▶ _REQUIRED ACTION_
The entries shown next need to be written again word for word.

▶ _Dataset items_
○ ○ ○

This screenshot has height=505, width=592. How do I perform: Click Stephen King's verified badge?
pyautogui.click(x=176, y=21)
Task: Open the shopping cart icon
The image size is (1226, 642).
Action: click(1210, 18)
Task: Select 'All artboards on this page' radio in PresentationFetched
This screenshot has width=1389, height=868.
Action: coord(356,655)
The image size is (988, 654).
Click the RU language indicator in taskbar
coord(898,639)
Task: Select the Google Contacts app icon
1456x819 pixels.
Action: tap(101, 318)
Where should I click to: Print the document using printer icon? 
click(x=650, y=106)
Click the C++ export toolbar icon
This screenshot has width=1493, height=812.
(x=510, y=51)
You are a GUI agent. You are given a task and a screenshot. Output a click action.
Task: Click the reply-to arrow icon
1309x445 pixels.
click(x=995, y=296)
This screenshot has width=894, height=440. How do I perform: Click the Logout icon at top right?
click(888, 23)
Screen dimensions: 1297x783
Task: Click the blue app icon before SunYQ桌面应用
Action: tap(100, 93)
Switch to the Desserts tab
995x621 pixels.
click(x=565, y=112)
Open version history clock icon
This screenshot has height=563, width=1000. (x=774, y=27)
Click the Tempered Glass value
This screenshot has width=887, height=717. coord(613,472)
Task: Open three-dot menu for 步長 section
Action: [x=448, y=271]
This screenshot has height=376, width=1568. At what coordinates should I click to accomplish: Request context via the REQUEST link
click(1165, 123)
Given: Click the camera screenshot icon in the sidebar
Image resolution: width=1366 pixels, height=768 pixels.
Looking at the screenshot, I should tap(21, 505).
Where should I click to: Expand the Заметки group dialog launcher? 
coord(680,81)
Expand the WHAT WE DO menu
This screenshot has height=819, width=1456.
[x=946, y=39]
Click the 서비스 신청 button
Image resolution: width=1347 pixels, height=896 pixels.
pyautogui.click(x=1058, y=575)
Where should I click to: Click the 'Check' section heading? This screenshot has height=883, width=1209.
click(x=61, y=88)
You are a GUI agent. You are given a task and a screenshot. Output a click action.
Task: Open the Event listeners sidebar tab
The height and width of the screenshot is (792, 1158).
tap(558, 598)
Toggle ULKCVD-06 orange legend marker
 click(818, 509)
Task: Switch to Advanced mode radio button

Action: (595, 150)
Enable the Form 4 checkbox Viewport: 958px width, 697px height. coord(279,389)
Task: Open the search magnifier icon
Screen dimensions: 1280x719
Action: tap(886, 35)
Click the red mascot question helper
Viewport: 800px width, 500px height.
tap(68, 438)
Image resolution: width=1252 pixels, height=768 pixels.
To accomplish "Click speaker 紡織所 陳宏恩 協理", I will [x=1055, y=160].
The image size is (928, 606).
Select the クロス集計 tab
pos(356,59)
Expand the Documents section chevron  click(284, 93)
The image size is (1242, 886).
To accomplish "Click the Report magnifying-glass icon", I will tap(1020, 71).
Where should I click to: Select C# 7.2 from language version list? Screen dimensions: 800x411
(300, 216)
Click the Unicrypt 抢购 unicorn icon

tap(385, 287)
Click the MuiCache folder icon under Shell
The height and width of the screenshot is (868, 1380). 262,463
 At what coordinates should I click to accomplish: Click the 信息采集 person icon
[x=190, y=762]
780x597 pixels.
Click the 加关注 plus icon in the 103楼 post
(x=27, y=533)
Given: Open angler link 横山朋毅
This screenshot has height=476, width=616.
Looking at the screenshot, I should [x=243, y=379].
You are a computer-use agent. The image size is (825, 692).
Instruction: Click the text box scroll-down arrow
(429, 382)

○ ○ ○

▶ _RESPONSE AREA_
This screenshot has height=505, width=592. How do I perform: Click Stephen King's verified badge?
pyautogui.click(x=176, y=21)
Task: Open the shopping cart icon
The image size is (1226, 642).
Action: click(1210, 18)
Task: Select 'All artboards on this page' radio in PresentationFetched
This screenshot has width=1389, height=868.
Action: coord(356,655)
The image size is (988, 654).
Click the RU language indicator in taskbar
coord(898,639)
Task: Select the Google Contacts app icon
1456x819 pixels.
Action: tap(101, 318)
Where should I click to: Print the document using printer icon? 
click(x=650, y=106)
Click the C++ export toolbar icon
This screenshot has width=1493, height=812.
(x=510, y=51)
You are a GUI agent. You are given a task and a screenshot. Output a click action.
Task: Click the reply-to arrow icon
1309x445 pixels.
click(x=995, y=296)
This screenshot has width=894, height=440. How do I perform: Click the Logout icon at top right?
click(888, 23)
Screen dimensions: 1297x783
Task: Click the blue app icon before SunYQ桌面应用
Action: tap(100, 93)
Switch to the Desserts tab
995x621 pixels.
click(x=565, y=112)
Open version history clock icon
This screenshot has height=563, width=1000. (x=774, y=27)
Click the Tempered Glass value
This screenshot has width=887, height=717. coord(613,472)
Task: Open three-dot menu for 步長 section
Action: [x=448, y=271]
This screenshot has height=376, width=1568. At what coordinates should I click to accomplish: Request context via the REQUEST link
click(1165, 123)
Given: Click the camera screenshot icon in the sidebar
Image resolution: width=1366 pixels, height=768 pixels.
Looking at the screenshot, I should tap(21, 505).
Where should I click to: Expand the Заметки group dialog launcher? 
coord(680,81)
Expand the WHAT WE DO menu
This screenshot has height=819, width=1456.
[x=946, y=39]
Click the 서비스 신청 button
Image resolution: width=1347 pixels, height=896 pixels.
pyautogui.click(x=1058, y=575)
Where should I click to: Click the 'Check' section heading? This screenshot has height=883, width=1209.
click(x=61, y=88)
You are a GUI agent. You are given a task and a screenshot. Output a click action.
Task: Open the Event listeners sidebar tab
The height and width of the screenshot is (792, 1158).
tap(558, 598)
Toggle ULKCVD-06 orange legend marker
 click(818, 509)
Task: Switch to Advanced mode radio button

Action: (595, 150)
Enable the Form 4 checkbox Viewport: 958px width, 697px height. coord(279,389)
Task: Open the search magnifier icon
Screen dimensions: 1280x719
Action: tap(886, 35)
Click the red mascot question helper
Viewport: 800px width, 500px height.
tap(68, 438)
Image resolution: width=1252 pixels, height=768 pixels.
To accomplish "Click speaker 紡織所 陳宏恩 協理", I will [x=1055, y=160].
The image size is (928, 606).
Select the クロス集計 tab
pos(356,59)
Expand the Documents section chevron  click(284, 93)
The image size is (1242, 886).
To accomplish "Click the Report magnifying-glass icon", I will tap(1020, 71).
Where should I click to: Select C# 7.2 from language version list? Screen dimensions: 800x411
(300, 216)
Click the Unicrypt 抢购 unicorn icon

tap(385, 287)
Click the MuiCache folder icon under Shell
The height and width of the screenshot is (868, 1380). 262,463
 At what coordinates should I click to accomplish: Click the 信息采集 person icon
[x=190, y=762]
780x597 pixels.
Click the 加关注 plus icon in the 103楼 post
(x=27, y=533)
Given: Open angler link 横山朋毅
This screenshot has height=476, width=616.
Looking at the screenshot, I should [x=243, y=379].
You are a computer-use agent. The image size is (825, 692).
Instruction: Click the text box scroll-down arrow
(429, 382)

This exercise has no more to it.